■ **Verilen Metin**:
::::

Davalı vekili tarafından, davacı vekilinin ıslah dilekçesine karşı sunulan cevap dilekçesinde, davanın ıslah edilebilmesi için öncelikle dava şartlarını taşıyan usulüne uygun bir dava bulunması gerektiğini, oysa davalı yanca açılan itirazın iptali talepli davasının bu şartları taşımadığını, ortada dava şartlarına haiz usulüne uygun bir dava bulunmaması sebebiyle ıslah da yapılamayacağını, davacının ıslah talebinin öncelikle bu nedenle reddi gerektiğini belirtmiştir.
DELİLLER VE GEREKÇE:
Dava, ticari satım nedeniyle alacağın tahsili için başlatılan icra takibine itirazın iptali, bilahare ıslah dilekçesiyle alacak istemine ilişkindir.
Mahkememizce tarafların delilleri toplanmış, İstanbul…Dairesinin 2018/40312 Esas sayılı dosyası dosyamız arasına alınmıştır.
İstanbul…Dairesinin 2018/40312 Esas sayılı dosyası incelendiğinde; davacı alacaklı tarafından davalı borçlu hakkında 27.11.2018 tarihinde, çok sayıda saat satım işlemine ilişkin bakiye 959.412,7 TL asıl alacak için takip başlatıldığı, davalı borçlu tarafından icra dairesinin yetkisine ve borcun 915.000,00 TL’lik kısmına itiraz edildiği, davacı alacaklı vekilinin 21.05.2019 tarihinde, UYAP üzerinden 6009420340 iş emri numarası ile “…icra takibinin, yetkili Ankara İcra Tevzi Bürosuna gönderilmesini talep ederim.” şeklinde, bilahare aynı gün “21.05.2019 tarihinde, “6009420340 iş emri ile müdürlüğünüze gönderilen talebimizden vazgeçtiğimizi bildirir, işleme alınmamasını talep ederim” şeklinde beyanda bulunduğu görülmüştür.
Dava, icra takibine yapılan itirazın iptali istemine ilişkin olup, iş bu davanın görülebilmesi için öncelikle ortada yetkili icra dairesinde başlatılmış geçerli bir icra takibinin bulunması gerekir. İstanbul…Dairesinin 2018/40312 Esas sayılı dosyasında, davalı borçlu vekili tarafından icra dairesinin yetkisine usulüne uygun şekilde itiraz edilmiş ve bu itiraz davacı alacaklı vekili tarafından kabul edilerek dosyanın yetkili Ankara İcra Dairesine gönderilmesi talep edilmiştir. Her ne kadar davacı alacaklı vekili tarafından, aynı günlü yazı ile daha önceki talepten vazgeçildiği belirtilerek yazının işleme alınmaması bildirilmiş ise de, yetki itirazının kabulüne ilişkin beyan icra dosyasına ulaşması ile davalı borçlu yararına sonuç doğuracağından, daha sonraki vazgeçme talebinin geçerli olmayacağı, dosya yetkili Ankara İcra Dairesine gönderilmeden ve yeniden ödeme emri tebliğ edilmeden yetkisiz icra dairesinde yapılan itirazın iptali yönünden açılan davada, dava koşulu gerçekleşmemiş bulunduğundan, dava koşulu gerçekleşmeyen dava için yapılmış olan ıslahın da kabul edilemeyeceği kanaatine varılmakla davanın, dava şartı yokluğu nedeniyle usulden reddine karar vermek gerekmiştir.

::::

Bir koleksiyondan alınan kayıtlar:
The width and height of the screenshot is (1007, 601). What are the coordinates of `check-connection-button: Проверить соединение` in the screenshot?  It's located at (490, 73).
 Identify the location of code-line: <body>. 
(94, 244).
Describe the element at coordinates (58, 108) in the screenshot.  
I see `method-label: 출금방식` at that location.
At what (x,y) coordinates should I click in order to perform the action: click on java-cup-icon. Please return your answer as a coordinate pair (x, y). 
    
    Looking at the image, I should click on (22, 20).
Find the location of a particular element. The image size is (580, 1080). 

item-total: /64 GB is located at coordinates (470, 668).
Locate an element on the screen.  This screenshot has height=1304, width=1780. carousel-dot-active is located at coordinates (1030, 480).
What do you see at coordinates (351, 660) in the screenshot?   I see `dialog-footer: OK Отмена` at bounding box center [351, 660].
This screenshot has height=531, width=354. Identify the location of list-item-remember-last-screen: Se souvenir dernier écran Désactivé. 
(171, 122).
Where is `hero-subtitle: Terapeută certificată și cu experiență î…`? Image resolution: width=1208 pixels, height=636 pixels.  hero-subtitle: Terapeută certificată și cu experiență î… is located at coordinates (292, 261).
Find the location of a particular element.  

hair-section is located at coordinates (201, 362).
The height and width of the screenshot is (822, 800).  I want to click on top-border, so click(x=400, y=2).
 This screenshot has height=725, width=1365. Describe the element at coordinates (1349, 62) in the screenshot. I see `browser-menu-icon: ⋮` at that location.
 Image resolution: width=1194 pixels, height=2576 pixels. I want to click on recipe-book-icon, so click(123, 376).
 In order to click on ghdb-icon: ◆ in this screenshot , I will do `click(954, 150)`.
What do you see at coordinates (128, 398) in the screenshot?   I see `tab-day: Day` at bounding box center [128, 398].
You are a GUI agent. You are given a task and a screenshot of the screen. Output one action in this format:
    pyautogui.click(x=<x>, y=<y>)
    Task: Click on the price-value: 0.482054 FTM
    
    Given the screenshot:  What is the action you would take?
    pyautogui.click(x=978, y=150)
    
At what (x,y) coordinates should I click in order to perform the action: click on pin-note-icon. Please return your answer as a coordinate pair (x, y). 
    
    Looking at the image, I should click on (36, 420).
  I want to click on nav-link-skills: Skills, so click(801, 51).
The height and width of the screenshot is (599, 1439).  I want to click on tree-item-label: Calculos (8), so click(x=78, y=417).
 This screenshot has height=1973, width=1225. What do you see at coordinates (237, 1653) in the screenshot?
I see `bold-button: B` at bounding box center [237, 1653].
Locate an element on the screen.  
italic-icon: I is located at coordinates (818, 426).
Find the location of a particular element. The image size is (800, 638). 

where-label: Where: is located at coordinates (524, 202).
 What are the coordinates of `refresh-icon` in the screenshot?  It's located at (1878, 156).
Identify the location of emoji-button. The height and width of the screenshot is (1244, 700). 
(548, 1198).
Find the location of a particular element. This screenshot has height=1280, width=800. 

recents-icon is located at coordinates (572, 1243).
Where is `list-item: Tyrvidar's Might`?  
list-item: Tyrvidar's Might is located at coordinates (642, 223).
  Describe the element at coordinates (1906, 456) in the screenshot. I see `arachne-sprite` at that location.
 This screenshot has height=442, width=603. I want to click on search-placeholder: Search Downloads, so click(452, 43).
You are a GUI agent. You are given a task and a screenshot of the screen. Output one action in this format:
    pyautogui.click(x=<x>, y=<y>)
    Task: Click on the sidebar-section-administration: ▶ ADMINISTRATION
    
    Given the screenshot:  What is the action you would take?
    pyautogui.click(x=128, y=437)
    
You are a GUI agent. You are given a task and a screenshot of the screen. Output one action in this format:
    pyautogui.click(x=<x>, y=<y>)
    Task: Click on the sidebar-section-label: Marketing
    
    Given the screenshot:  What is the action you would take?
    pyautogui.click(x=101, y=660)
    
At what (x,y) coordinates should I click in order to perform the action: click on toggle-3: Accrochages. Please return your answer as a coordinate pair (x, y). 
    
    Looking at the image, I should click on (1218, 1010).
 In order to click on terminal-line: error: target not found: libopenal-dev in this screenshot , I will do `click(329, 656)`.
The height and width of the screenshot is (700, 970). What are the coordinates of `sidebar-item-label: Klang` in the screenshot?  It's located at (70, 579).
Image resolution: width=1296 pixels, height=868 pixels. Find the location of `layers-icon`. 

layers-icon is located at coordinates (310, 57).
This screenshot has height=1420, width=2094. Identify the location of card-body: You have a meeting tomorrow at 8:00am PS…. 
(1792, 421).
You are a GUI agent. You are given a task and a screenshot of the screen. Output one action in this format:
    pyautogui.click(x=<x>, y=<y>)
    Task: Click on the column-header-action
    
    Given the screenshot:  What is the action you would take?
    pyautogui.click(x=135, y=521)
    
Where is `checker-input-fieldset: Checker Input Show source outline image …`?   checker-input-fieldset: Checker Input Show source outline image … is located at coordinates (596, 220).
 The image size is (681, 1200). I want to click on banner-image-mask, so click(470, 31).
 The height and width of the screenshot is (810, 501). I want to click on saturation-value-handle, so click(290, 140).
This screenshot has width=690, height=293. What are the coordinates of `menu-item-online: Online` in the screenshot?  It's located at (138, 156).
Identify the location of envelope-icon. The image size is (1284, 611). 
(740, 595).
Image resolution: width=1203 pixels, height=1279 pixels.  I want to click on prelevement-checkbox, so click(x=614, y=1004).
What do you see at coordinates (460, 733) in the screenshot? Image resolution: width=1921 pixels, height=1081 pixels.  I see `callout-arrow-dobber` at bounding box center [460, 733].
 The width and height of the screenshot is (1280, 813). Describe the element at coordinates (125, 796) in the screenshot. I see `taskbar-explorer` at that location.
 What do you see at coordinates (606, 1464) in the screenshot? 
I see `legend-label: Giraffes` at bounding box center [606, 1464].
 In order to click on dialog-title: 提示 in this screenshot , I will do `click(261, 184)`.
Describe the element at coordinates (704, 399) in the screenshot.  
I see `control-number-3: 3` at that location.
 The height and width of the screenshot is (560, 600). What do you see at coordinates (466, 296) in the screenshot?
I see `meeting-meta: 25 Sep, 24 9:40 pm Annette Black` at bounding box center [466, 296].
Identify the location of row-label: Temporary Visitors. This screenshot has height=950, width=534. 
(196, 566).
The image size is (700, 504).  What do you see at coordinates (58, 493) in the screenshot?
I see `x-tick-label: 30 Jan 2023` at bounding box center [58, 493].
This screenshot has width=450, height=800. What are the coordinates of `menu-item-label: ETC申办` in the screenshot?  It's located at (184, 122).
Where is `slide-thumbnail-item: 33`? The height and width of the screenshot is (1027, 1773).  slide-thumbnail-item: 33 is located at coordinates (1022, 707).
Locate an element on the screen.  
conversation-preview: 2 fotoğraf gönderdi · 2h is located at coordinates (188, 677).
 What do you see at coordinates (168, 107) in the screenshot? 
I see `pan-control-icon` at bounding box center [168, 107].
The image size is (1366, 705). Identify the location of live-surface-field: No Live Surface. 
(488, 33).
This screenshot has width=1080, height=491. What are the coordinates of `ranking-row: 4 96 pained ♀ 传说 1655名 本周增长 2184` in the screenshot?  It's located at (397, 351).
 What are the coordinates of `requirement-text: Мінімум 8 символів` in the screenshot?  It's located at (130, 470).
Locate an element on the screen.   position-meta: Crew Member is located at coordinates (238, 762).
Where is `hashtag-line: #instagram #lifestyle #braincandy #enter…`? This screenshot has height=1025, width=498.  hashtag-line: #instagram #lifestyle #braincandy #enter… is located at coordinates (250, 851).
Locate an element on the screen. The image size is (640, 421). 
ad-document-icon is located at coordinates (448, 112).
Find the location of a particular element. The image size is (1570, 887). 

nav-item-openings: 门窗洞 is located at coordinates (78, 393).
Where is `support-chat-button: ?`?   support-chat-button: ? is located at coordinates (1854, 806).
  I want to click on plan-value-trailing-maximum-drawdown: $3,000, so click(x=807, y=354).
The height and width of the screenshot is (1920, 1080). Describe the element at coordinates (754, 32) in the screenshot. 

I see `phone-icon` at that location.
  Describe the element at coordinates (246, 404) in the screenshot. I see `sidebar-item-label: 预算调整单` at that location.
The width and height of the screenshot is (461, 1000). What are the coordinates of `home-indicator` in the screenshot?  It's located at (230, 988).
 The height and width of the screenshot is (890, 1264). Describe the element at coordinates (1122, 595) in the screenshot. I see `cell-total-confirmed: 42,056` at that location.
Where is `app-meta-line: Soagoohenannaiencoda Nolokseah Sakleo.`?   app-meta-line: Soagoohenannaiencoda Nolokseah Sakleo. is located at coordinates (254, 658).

::::

■ **Çalışılacak Konular**:
- a) Karar metninde rakamla yazılmış tüm farklı ifadeleri (tarihler, tutarlar, dosya ve iş emri numaraları) her birini bir kez yazarak sıralayın.
- b) Karar metnine göre mahkeme davanın reddine hangi nedenle karar vermiştir?
- c) Karar metninin "Davalı vekili tarafından, davacı" ile "alacak istemine ilişkindir." arasındaki kısmını (ikisi de dahil) "ıslah" sözcüğünü "tashih" ile değiştirerek yeniden yazın.

■ **Problem Çözümleri**:
- a)
2018/40312
27.11.2018
959.412,7 TL
915.000,00 TL
21.05.2019
6009420340

- b) Dava şartı yokluğu nedeniyle davayı usulden reddetmiştir.

- c)
Davalı vekili tarafından, davacı vekilinin tashih dilekçesine karşı sunulan cevap dilekçesinde, davanın tashih edilebilmesi için öncelikle dava şartlarını taşıyan usulüne uygun bir dava bulunması gerektiğini, oysa davalı yanca açılan itirazın iptali talepli davasının bu şartları taşımadığını, ortada dava şartlarına haiz usulüne uygun bir dava bulunmaması sebebiyle tashih da yapılamayacağını, davacının tashih talebinin öncelikle bu nedenle reddi gerektiğini belirtmiştir.
DELİLLER VE GEREKÇE:
Dava, ticari satım nedeniyle alacağın tahsili için başlatılan icra takibine itirazın iptali, bilahare tashih dilekçesiyle alacak istemine ilişkindir.